Nobody needs a specific degree to hold office, but certain educational backgrounds show up repeatedly among elected officials for good reason. A law degree teaches statutory interpretation and legislative drafting. Training in public administration or economics builds fluency with budgets and fiscal policy. These aren’t prerequisites — plenty of successful officeholders come from completely unrelated fields — but they shorten the learning curve once you’re governing.
Career experience matters as much as formal education, sometimes more. Running a business demonstrates that you can manage people, budgets, and competing priorities. Military veterans often transition into public life because voters recognize disciplined leadership and strategic thinking. Community organizers bring something equally valuable: a ground-level understanding of what constituents actually need, and the ability to mobilize people around those needs. Any of these backgrounds can serve as a credible launching pad.
Voters are far more likely to support someone they already know. Serving on a municipal planning board, school committee, or local nonprofit board lets you build a track record of public service before you ever ask anyone for a vote. These roles expose you to public hearings, budget deliberations, and the small-bore compromises that make local government function. They also connect you to the network of civic leaders and engaged residents who become your earliest supporters.
If you plan to run as a major-party candidate, getting involved in party infrastructure early pays dividends. Joining a local party committee, attending conventions, and volunteering for other candidates’ campaigns — knocking doors, making phone calls, staffing events — gives you visibility within the organization and teaches you how voter outreach actually works at street level. You learn the party platform, the unwritten expectations of local activists, and the fundraising norms that govern competitive races. That knowledge is hard to acquire any other way.
Every office has baseline qualifications spelled out in a constitution, charter, or statute, and failing to meet even one disqualifies you before your name reaches a ballot.

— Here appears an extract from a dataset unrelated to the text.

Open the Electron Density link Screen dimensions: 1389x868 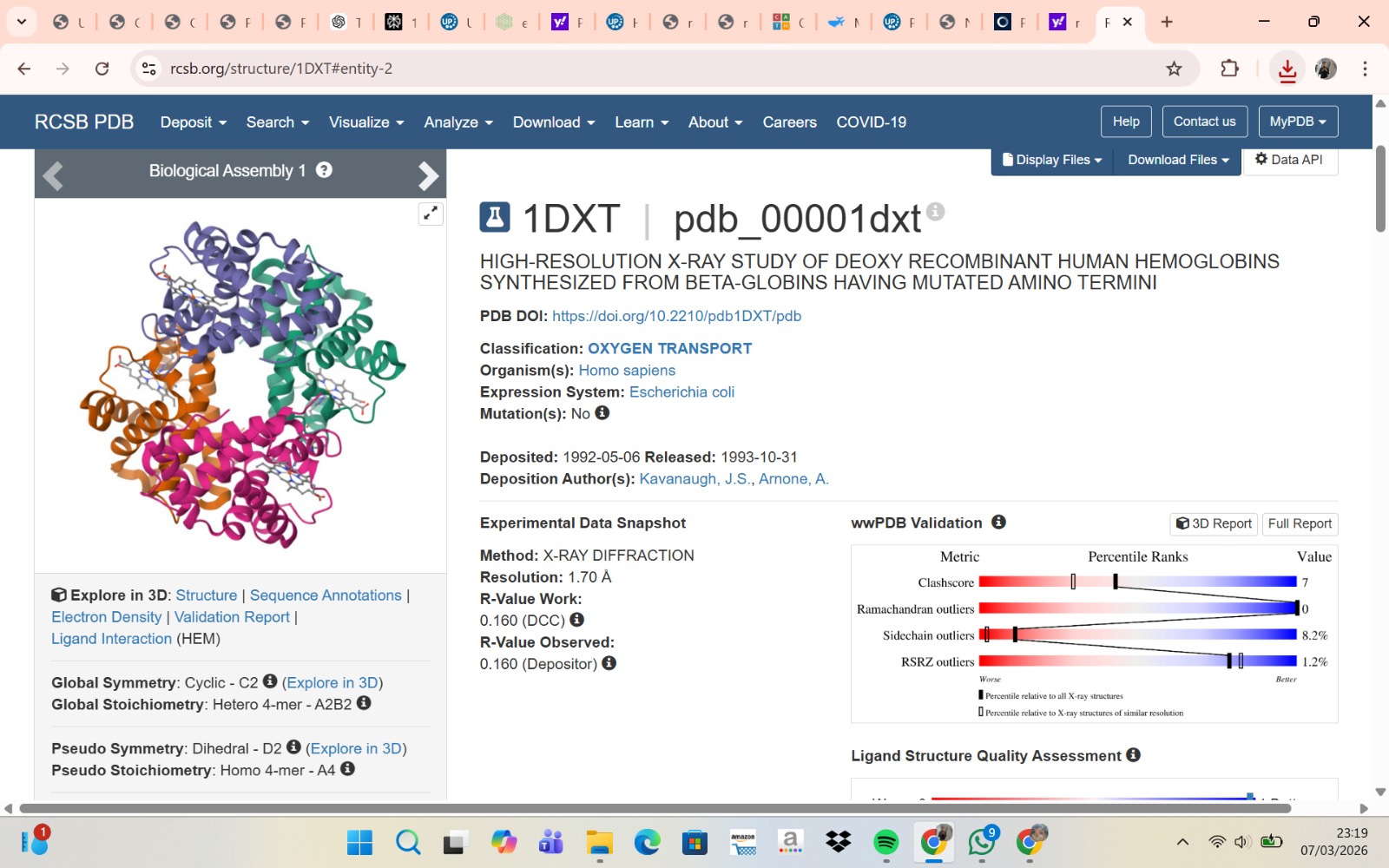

The three universal requirements are age, citizenship, and residency, but the specifics vary sharply by level of government.
The U.S. Constitution sets the floor for federal offices. Members of the House of Representatives must be at least 25 years old and a U.S. citizen for at least seven years. Senators must be at least 30 and a citizen for nine years.1Congress.gov. Constitution Annotated The presidency requires a minimum age of 35, natural-born citizenship, and at least 14 years of residency in the United States.2USAGov. Constitutional Requirements for Presidential Candidates State and local offices often set lower age thresholds — many allow candidates as young as 18 — and citizenship requirements vary by jurisdiction.

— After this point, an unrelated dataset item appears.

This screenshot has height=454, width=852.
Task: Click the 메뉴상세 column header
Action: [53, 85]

You need to live in the area you want to represent. For Congress, the Constitution requires that members be inhabitants of the state they represent at the time of election.3United States Senate. Qualifications State legislatures and local governments layer on their own residency periods, historically ranging from one to seven years depending on the office and jurisdiction. For many local races the window is much shorter. Failing the residency test is one of the most common reasons candidates get knocked off a ballot, so confirm your eligibility with the relevant election authority before you invest time and money in a campaign.
The moment you raise or spend more than $5,000 in connection with a federal race, you legally become a “candidate” under federal election law.4Office of the Law Revision Counsel. 52 USC 30101 – Definitions That threshold triggers a cascade of filing obligations with the Federal Election Commission.
Within 15 days of crossing the $5,000 mark, you must file FEC Form 2 — the Statement of Candidacy. The form asks for your full legal name, mailing address, party affiliation, the office you’re seeking, and the name and address of your principal campaign committee.5Federal Election Commission. FEC Form 2 Instructions – Statement of Candidacy Your principal campaign committee’s name must include your own name — you can’t call it “Citizens for a Better Tomorrow” without your surname attached.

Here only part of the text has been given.